### What is required
Scan the entries below for the word "product" and copy every line in which it occurs.
- - - -
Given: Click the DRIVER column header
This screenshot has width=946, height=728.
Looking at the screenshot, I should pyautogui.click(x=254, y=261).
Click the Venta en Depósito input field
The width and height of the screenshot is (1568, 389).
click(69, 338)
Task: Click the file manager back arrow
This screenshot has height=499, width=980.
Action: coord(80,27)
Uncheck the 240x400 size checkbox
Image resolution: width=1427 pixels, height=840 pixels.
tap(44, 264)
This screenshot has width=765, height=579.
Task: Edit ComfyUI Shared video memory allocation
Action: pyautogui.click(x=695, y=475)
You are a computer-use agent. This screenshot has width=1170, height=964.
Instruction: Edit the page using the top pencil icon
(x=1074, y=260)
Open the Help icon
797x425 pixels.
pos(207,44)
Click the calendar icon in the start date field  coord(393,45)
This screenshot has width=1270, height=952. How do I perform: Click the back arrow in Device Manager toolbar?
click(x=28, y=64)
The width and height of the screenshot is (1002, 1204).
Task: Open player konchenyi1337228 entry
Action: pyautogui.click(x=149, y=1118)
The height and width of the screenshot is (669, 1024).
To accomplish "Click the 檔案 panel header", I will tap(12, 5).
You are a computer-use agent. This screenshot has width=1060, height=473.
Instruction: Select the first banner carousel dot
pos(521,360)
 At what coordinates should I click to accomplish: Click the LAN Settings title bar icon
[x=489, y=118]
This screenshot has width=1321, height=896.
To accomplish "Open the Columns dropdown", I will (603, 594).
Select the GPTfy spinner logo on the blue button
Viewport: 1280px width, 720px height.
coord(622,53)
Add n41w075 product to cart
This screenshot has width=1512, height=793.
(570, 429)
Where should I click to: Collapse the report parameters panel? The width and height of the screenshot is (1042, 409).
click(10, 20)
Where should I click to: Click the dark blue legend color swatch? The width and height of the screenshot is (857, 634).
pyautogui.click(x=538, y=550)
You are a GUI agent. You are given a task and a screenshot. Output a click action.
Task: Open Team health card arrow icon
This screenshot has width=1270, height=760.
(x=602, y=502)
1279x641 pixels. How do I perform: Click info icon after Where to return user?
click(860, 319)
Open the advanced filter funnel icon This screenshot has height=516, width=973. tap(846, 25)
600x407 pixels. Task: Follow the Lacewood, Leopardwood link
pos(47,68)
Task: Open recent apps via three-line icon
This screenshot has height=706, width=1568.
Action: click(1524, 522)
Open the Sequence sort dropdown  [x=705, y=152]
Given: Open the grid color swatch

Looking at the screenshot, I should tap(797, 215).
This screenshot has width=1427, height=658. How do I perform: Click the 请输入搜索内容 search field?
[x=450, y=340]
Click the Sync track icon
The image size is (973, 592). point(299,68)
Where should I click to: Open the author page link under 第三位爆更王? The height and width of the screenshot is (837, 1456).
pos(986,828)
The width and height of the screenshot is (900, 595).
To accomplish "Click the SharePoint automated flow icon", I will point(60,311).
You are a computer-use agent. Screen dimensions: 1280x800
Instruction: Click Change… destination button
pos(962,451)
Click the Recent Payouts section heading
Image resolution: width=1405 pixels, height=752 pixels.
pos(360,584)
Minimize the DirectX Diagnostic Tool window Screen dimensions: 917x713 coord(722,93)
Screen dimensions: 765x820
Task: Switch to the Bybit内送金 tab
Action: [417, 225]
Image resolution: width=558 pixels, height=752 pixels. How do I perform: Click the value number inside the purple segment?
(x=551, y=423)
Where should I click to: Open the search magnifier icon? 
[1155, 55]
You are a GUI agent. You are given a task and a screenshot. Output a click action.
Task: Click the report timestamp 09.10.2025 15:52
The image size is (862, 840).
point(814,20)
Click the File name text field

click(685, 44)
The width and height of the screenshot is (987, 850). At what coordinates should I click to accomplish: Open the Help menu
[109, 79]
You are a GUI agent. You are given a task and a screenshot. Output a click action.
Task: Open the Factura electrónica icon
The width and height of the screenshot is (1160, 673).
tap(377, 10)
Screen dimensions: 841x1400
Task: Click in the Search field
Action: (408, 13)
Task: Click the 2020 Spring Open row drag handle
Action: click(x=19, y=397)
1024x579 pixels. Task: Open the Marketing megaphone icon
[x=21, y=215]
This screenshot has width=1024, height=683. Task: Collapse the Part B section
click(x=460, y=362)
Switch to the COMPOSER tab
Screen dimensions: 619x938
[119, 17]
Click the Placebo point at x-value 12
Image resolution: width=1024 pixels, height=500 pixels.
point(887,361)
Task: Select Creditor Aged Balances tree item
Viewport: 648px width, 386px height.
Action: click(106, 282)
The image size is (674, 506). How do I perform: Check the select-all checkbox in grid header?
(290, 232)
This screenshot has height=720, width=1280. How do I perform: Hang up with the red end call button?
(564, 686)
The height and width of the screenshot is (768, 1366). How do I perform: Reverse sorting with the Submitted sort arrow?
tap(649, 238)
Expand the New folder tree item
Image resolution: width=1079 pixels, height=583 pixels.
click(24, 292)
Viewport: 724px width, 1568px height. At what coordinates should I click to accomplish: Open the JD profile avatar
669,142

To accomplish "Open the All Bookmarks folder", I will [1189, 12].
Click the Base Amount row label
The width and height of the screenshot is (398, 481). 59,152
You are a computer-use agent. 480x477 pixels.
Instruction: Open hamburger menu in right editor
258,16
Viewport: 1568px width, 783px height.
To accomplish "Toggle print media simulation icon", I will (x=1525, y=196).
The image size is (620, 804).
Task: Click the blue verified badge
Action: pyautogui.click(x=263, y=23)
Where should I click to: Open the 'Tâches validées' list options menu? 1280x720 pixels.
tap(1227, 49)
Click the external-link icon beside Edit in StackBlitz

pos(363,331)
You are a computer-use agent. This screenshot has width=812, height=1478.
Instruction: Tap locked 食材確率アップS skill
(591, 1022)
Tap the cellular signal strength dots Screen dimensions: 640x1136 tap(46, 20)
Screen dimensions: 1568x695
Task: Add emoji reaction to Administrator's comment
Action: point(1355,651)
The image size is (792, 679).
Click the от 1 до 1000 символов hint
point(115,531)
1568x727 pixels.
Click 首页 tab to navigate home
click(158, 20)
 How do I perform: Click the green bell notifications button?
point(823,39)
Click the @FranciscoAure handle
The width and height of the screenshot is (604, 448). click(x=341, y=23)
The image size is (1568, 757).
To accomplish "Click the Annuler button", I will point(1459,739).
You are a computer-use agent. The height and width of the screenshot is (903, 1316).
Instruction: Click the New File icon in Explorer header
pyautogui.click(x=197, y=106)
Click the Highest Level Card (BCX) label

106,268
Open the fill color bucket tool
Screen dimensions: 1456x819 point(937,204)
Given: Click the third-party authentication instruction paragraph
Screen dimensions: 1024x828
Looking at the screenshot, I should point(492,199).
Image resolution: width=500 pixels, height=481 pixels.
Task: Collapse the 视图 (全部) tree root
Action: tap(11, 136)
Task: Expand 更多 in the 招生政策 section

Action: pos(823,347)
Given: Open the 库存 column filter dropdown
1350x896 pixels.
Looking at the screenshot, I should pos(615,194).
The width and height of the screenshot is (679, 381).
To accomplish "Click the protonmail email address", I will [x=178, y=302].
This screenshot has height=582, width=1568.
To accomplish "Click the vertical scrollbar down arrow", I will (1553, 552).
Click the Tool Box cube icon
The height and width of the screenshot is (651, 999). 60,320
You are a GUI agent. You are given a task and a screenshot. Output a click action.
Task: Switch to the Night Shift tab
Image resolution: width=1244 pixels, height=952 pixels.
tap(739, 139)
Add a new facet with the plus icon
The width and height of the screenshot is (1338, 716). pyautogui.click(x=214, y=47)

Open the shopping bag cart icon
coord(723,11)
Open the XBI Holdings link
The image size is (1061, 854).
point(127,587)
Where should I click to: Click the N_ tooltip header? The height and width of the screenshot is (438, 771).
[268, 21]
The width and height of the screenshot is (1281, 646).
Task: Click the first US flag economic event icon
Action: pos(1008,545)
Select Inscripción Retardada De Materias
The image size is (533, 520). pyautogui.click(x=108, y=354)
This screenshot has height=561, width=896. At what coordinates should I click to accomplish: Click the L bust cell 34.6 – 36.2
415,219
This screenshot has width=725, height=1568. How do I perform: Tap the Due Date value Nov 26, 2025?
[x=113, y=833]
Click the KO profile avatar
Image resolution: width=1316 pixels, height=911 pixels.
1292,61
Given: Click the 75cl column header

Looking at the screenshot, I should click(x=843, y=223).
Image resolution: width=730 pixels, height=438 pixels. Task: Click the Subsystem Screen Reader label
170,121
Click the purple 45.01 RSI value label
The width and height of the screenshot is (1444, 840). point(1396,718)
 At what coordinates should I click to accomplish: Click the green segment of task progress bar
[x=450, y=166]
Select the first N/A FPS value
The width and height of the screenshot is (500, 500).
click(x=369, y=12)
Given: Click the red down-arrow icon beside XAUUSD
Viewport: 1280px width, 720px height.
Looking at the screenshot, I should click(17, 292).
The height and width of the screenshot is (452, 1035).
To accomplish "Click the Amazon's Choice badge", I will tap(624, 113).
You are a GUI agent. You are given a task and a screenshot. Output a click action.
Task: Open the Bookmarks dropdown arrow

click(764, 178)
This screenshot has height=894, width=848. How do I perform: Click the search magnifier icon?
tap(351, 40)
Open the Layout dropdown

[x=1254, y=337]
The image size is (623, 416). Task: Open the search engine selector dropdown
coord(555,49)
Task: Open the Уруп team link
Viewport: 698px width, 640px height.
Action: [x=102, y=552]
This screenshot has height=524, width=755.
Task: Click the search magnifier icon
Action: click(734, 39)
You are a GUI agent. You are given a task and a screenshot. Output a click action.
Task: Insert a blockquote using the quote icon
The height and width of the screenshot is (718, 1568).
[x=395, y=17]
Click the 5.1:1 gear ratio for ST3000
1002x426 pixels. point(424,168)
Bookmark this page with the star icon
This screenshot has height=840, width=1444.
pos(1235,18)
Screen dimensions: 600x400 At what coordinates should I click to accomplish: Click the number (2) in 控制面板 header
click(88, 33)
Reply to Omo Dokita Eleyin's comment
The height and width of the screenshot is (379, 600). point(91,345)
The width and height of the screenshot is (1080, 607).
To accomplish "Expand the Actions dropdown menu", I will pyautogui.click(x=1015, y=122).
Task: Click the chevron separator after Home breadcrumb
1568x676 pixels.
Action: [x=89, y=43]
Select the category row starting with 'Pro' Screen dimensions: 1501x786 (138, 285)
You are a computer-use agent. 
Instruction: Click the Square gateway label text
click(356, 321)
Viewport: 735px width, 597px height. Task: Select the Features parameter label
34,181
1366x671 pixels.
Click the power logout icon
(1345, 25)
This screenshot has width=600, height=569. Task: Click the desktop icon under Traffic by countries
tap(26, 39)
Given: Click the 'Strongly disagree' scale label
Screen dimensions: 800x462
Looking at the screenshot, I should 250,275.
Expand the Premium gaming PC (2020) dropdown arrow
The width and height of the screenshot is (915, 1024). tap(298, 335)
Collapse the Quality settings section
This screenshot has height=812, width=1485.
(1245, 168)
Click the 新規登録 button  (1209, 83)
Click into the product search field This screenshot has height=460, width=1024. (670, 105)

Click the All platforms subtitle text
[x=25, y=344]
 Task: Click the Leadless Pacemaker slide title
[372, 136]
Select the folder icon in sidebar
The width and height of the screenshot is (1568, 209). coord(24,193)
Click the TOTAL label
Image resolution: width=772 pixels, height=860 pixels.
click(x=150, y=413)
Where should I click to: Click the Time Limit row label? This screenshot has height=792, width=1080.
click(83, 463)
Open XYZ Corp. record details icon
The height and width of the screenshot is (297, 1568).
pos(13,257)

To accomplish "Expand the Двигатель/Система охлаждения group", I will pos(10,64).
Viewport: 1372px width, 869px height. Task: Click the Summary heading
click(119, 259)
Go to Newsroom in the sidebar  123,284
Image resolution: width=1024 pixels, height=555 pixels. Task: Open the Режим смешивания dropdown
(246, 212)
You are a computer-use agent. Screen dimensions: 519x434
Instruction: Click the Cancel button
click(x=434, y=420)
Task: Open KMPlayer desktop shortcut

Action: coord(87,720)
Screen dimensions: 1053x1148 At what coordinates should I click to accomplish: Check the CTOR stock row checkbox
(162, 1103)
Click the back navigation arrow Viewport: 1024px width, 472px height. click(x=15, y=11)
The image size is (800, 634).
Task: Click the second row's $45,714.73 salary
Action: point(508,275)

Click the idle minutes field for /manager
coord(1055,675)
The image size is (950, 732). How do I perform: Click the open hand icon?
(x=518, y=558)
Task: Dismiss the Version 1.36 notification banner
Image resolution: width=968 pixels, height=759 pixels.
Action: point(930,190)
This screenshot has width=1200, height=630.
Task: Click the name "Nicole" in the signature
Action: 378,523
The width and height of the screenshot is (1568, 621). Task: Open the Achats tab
- - - -
### Exercise result
Add n41w075 product to cart
Click into the product search field This screenshot has height=460, width=1024. (670, 105)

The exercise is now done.